#### Given entries ####

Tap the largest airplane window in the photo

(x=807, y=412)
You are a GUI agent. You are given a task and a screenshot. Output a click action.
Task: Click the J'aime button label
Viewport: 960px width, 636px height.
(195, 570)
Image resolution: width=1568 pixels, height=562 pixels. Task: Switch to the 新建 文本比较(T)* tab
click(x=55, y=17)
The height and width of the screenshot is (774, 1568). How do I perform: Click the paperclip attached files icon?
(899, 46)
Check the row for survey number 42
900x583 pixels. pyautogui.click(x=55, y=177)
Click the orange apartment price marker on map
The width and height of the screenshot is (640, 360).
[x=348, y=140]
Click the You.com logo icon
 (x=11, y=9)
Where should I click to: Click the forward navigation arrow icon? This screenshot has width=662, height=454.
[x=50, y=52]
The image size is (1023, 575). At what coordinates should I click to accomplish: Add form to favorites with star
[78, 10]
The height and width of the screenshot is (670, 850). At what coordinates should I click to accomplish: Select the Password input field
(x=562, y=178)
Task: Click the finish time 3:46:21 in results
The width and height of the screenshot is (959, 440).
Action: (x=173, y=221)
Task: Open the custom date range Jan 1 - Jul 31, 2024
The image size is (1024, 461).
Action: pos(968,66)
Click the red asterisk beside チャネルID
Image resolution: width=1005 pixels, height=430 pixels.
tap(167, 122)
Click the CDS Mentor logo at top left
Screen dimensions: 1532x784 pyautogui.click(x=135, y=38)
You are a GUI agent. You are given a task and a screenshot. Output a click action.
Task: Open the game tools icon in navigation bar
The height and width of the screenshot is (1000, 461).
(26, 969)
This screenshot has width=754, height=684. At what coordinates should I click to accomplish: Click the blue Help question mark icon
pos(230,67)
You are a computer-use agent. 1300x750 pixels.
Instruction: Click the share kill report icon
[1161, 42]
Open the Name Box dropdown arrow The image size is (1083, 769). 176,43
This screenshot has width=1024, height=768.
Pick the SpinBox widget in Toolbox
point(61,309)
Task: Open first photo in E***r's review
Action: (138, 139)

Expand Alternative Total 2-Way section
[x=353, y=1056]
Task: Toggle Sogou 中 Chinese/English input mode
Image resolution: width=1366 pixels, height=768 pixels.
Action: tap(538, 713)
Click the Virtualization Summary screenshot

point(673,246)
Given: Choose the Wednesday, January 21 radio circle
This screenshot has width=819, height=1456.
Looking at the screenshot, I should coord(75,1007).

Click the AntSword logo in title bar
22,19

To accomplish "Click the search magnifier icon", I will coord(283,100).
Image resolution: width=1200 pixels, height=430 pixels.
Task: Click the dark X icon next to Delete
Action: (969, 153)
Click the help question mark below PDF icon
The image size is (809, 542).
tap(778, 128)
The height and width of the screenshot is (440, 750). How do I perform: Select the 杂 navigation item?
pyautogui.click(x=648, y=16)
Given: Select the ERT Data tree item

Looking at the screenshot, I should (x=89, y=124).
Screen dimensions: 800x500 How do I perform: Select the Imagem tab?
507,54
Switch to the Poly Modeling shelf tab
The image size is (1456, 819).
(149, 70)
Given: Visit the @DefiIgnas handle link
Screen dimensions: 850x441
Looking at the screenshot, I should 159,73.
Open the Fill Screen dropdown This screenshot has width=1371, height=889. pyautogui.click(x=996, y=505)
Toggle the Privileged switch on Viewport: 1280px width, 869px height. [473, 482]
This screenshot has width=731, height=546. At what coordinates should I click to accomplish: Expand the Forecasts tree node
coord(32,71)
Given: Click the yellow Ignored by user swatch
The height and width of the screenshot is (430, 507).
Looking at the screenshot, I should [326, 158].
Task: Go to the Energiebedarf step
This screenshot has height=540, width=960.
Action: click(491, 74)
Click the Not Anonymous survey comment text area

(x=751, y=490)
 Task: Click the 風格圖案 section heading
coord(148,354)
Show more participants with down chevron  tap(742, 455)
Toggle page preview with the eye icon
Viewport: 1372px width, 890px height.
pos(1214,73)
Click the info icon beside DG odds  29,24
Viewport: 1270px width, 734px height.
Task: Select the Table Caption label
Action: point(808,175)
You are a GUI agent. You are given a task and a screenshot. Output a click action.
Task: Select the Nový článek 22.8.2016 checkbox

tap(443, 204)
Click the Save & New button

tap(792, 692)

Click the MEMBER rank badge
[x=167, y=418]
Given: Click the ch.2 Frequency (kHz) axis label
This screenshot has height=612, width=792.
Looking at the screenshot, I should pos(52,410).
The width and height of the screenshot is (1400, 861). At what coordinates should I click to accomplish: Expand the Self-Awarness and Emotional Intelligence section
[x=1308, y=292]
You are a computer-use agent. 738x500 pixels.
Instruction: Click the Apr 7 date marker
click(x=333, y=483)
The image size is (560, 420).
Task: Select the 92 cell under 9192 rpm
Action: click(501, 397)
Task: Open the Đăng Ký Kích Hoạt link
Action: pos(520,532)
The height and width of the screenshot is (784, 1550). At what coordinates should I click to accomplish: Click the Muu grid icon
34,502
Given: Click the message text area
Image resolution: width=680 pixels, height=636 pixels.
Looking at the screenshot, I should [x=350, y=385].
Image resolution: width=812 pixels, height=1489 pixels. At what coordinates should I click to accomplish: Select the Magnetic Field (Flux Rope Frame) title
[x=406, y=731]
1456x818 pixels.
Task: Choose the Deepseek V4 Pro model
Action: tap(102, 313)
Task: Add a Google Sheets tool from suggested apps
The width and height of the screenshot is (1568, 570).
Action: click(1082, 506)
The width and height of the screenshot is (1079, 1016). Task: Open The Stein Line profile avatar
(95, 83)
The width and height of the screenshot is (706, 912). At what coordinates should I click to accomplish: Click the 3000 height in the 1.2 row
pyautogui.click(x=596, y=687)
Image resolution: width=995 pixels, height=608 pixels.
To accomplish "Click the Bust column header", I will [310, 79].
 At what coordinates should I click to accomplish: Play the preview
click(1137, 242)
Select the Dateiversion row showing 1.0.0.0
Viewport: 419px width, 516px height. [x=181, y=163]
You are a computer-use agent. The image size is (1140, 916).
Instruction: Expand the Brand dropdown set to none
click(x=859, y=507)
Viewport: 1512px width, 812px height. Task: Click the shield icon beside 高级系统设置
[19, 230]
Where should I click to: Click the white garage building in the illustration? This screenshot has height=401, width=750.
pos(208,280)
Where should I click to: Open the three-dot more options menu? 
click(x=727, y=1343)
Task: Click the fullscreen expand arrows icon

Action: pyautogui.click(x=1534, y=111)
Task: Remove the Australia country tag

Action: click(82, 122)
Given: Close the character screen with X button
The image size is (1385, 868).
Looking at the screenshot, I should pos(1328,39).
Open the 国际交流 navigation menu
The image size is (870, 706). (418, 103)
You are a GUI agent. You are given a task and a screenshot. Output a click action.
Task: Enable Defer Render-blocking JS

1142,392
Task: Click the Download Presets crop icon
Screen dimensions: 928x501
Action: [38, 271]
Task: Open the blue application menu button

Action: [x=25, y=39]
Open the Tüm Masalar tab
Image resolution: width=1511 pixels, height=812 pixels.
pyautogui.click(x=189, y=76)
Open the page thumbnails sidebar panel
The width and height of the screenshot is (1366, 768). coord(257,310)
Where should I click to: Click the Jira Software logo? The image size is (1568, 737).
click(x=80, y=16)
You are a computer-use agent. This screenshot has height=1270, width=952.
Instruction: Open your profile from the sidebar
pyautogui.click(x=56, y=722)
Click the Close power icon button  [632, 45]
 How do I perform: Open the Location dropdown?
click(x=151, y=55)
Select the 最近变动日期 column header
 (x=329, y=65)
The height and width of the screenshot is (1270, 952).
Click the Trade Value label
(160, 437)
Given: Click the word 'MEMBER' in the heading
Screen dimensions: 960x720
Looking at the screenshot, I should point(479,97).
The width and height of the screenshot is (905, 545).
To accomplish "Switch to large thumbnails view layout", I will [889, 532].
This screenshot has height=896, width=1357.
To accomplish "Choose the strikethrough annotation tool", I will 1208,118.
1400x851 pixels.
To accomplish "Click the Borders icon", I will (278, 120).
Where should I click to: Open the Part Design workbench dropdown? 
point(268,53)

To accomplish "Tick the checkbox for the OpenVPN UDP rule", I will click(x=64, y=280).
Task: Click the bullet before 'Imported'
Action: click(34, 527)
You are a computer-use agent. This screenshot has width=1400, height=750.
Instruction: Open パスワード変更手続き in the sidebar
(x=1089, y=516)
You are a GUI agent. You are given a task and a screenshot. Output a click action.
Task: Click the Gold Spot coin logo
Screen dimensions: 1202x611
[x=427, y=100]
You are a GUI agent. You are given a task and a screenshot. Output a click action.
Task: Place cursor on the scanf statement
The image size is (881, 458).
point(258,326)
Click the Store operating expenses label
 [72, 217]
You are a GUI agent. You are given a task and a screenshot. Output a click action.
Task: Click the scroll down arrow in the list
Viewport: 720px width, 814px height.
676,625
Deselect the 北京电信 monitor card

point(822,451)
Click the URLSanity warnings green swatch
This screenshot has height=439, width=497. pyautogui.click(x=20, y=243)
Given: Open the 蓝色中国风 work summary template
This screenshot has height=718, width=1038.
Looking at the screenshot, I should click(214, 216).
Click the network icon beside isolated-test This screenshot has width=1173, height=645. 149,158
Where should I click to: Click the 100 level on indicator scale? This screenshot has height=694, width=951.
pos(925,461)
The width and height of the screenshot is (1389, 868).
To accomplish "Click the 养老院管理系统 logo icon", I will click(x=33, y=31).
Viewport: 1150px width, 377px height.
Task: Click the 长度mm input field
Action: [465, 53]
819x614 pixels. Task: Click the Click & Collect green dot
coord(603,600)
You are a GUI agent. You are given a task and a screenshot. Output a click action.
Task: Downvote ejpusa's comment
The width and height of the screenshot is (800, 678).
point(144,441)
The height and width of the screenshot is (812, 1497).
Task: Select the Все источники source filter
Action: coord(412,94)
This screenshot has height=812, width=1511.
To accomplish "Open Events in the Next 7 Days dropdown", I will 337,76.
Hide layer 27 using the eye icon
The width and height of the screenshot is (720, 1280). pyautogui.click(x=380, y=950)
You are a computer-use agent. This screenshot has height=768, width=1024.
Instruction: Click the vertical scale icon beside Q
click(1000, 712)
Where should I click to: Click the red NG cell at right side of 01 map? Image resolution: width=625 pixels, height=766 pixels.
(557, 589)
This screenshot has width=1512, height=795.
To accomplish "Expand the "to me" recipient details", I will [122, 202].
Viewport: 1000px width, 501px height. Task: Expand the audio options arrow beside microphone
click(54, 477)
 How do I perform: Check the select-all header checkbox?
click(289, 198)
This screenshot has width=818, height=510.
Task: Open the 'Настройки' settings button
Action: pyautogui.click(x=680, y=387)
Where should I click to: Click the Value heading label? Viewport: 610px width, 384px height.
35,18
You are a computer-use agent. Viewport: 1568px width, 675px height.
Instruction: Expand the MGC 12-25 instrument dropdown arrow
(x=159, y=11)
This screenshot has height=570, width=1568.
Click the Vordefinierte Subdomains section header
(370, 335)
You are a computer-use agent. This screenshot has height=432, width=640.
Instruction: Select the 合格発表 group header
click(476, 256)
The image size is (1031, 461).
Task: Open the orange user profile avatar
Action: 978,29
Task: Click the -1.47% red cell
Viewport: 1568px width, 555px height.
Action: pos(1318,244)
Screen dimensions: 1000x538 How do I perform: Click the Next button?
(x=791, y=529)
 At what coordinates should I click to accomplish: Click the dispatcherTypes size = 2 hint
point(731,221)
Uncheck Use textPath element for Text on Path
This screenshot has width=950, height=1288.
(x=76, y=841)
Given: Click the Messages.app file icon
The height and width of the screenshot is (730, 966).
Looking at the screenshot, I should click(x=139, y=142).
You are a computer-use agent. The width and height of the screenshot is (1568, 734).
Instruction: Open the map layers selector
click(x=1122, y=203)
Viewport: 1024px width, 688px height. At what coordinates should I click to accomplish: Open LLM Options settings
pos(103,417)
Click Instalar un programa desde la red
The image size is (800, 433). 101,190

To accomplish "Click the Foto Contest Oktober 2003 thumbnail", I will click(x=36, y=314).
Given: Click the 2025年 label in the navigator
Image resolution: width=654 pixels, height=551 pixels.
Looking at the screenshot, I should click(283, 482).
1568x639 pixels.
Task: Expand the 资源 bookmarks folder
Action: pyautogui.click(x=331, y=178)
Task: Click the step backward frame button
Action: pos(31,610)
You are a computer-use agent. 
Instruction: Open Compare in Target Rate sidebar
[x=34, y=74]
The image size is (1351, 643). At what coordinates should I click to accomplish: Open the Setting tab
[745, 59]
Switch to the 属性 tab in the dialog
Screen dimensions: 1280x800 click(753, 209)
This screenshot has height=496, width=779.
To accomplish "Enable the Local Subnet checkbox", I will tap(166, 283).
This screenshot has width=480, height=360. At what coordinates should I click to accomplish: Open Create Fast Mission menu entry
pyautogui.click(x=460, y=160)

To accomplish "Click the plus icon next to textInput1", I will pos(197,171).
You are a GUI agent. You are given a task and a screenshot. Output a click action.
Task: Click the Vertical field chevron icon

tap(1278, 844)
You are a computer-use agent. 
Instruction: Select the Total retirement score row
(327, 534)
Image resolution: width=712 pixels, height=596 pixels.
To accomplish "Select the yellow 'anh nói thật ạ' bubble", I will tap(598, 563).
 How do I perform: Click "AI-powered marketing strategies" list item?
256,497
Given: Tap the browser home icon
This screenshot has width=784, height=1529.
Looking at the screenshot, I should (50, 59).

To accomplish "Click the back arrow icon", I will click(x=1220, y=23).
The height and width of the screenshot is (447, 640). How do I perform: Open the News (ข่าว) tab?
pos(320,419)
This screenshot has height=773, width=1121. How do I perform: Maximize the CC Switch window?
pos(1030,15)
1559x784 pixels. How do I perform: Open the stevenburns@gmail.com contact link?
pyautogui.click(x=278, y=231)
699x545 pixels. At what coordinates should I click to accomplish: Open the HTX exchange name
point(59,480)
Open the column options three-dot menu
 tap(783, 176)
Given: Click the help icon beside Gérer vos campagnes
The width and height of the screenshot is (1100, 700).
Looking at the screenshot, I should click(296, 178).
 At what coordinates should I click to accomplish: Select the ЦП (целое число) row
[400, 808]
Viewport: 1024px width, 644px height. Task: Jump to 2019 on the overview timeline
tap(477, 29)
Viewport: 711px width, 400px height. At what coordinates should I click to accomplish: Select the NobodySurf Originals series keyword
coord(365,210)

####

• [Instructions for the task]: Every line above that includes the string "yellow" needs to be copied.

• [Output for this exercise]:
Given: Click the yellow Ignored by user swatch
To accomplish "Select the yellow 'anh nói thật ạ' bubble", I will tap(598, 563).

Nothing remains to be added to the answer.